* **Aim A**: Please rewrite the entries from the first line up to and including the line containing "Image resolution: width=645", swapping "Operations" for "Settings" and keeping everything else the same.

* **Provided text**:
###

Thursday, October 22, 2015

Cast of Characters - More plaster casting & Kingdom Death settlement years 13-17

Some more sculpting and casting, today.


The base inserts were fun- I'd originally designed the teeth stairs as just for the Hand, but decided that, once I saw how well the Antelope fit on it, that I'd like to start casting that variant, too.

The pillar was designed with a 2-cast mold in mind, but without the intention that I'd naturally hit that right on my first try. It actually came remarkably close, though.


The problem I learned with larger molds, though, is that they'll warp a little: the bases are close enough to fitting that I'm happy (a touch small), but until I figure out how to properly support the pillar's mold, it pinches a little, which means two of them are way thicker back to back than they are wide, so the pillar's cross-section looks like an oval rather than a square. Fortunately, like I said, I'd designed the pillar to work as a single piece mold with the rest as a bonus, so it still looks nice flat.

I've managed to get my plaster consistency right, and now I've gotten rid of bubbles interfering with details, so one more step along the learning curve.

On to Mount Rushmore's settlement years...

Year 13
The convergence of some crazy stuff: the Knight came back to teach us kids a lesson (how to hit harder on perfect hits); our veterans told a story, unlocking a Legendary fight, and then the Hand turned up like he said he would.

Oh, and somewhere in there we completed our lion gear set, so we now had three complete set bonuses and could retire our Bone build (our fourth set is a hodgepodge that's more flexible to build around), and finally invented cooking. Not sure what we were doing about food before.

Hirl, the oldest alive of the Manzi family, got within two understanding of completing it, which we're hoping to hit (so far, we've yet to hit any maximum experience stats).

We then sent a newb party to fight the next scary horrible guy (having learned from our veterans getting slaughtered last Nemesis not to do that again), with the good wishes of our Shrine.

###

* **Input records**:
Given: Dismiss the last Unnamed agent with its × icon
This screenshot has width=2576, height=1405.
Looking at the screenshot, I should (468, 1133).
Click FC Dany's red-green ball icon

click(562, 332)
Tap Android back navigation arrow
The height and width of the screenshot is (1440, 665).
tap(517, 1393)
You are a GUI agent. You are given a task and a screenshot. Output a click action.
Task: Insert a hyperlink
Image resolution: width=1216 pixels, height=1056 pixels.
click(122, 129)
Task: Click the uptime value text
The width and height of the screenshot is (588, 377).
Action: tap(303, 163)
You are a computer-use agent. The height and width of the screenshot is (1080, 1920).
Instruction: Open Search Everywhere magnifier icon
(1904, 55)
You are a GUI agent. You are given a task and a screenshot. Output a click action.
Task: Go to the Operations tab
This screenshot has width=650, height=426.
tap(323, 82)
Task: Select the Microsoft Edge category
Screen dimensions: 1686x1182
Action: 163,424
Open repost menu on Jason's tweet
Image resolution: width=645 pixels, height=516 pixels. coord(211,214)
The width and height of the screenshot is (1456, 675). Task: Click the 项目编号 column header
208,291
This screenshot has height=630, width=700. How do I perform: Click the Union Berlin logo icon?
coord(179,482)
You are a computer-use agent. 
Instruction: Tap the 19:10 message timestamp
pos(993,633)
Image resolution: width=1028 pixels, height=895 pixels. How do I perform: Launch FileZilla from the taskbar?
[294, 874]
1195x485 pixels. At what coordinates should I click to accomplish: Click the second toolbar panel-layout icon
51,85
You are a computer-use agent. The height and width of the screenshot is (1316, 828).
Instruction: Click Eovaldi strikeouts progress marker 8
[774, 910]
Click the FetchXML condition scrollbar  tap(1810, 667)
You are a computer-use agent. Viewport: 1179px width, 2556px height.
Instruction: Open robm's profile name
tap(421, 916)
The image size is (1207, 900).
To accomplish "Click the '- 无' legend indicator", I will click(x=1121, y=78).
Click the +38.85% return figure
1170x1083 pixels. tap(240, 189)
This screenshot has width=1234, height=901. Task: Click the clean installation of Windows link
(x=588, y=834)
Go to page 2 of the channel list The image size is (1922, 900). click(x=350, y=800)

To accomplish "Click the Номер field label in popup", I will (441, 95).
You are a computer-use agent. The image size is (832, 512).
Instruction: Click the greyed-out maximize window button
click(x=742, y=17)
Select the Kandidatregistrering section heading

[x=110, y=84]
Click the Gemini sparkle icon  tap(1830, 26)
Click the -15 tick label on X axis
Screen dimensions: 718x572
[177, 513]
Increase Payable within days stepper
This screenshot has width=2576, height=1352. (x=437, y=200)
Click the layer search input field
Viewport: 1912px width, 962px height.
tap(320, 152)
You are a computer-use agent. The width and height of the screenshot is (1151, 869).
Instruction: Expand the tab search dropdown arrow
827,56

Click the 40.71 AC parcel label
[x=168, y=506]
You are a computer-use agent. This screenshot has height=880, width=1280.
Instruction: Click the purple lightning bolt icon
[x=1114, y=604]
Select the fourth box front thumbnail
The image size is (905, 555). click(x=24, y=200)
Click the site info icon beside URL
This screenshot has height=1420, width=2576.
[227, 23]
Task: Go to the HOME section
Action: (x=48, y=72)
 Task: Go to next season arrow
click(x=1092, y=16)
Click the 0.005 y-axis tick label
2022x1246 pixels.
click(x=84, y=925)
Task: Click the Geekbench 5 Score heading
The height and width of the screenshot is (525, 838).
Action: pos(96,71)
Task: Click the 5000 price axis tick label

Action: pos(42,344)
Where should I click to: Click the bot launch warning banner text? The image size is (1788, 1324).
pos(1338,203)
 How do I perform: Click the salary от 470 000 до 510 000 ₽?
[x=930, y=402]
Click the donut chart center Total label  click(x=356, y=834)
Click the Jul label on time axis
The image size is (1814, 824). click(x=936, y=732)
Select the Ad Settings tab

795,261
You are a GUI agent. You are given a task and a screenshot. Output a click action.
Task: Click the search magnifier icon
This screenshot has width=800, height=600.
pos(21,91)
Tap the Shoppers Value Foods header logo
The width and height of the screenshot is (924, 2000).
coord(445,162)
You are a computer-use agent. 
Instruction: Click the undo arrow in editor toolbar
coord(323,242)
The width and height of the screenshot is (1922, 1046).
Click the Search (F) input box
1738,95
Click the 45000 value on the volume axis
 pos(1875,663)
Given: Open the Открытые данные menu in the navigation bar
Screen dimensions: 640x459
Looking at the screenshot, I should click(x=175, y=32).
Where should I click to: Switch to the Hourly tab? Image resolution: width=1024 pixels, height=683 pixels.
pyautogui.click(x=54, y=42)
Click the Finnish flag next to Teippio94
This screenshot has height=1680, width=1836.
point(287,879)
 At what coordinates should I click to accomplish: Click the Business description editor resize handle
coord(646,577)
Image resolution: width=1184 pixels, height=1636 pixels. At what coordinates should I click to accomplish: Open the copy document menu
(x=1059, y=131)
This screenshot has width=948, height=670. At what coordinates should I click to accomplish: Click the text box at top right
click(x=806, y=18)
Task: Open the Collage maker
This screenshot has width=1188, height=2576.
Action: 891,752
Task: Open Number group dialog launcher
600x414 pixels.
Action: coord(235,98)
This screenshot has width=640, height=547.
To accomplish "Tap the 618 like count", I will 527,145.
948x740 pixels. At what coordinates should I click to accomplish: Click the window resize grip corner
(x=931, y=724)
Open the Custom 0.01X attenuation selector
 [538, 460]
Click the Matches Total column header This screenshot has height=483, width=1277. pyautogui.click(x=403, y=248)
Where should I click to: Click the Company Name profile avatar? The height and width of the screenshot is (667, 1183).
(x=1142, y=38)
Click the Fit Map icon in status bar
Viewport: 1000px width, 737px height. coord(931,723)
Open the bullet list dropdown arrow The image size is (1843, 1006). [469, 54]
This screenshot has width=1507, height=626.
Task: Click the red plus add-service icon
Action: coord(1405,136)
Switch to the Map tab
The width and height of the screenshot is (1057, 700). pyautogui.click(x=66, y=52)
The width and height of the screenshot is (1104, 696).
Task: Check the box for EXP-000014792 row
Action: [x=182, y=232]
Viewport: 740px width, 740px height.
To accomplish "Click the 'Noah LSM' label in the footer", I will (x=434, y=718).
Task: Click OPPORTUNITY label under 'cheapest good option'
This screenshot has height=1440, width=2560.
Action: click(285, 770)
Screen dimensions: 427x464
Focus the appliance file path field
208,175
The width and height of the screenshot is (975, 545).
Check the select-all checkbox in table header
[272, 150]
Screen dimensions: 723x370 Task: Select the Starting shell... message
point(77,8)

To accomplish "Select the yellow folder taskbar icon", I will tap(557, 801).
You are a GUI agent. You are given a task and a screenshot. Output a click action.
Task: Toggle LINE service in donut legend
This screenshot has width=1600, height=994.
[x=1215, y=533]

###

* **Aim B**: Reproduce the plaster casting post word for word, from "The problem I" up to and including "the learning curve.".

* **Problem solution A**:
Given: Dismiss the last Unnamed agent with its × icon
This screenshot has width=2576, height=1405.
Looking at the screenshot, I should (468, 1133).
Click FC Dany's red-green ball icon

click(562, 332)
Tap Android back navigation arrow
The height and width of the screenshot is (1440, 665).
tap(517, 1393)
You are a GUI agent. You are given a task and a screenshot. Output a click action.
Task: Insert a hyperlink
Image resolution: width=1216 pixels, height=1056 pixels.
click(122, 129)
Task: Click the uptime value text
The width and height of the screenshot is (588, 377).
Action: tap(303, 163)
You are a computer-use agent. The height and width of the screenshot is (1080, 1920).
Instruction: Open Search Everywhere magnifier icon
(1904, 55)
You are a GUI agent. You are given a task and a screenshot. Output a click action.
Task: Go to the Settings tab
This screenshot has width=650, height=426.
tap(323, 82)
Task: Select the Microsoft Edge category
Screen dimensions: 1686x1182
Action: 163,424
Open repost menu on Jason's tweet
Image resolution: width=645 pixels, height=516 pixels. coord(211,214)

* **Problem solution B**:
The problem I learned with larger molds, though, is that they'll warp a little: the bases are close enough to fitting that I'm happy (a touch small), but until I figure out how to properly support the pillar's mold, it pinches a little, which means two of them are way thicker back to back than they are wide, so the pillar's cross-section looks like an oval rather than a square. Fortunately, like I said, I'd designed the pillar to work as a single piece mold with the rest as a bonus, so it still looks nice flat.

I've managed to get my plaster consistency right, and now I've gotten rid of bubbles interfering with details, so one more step along the learning curve.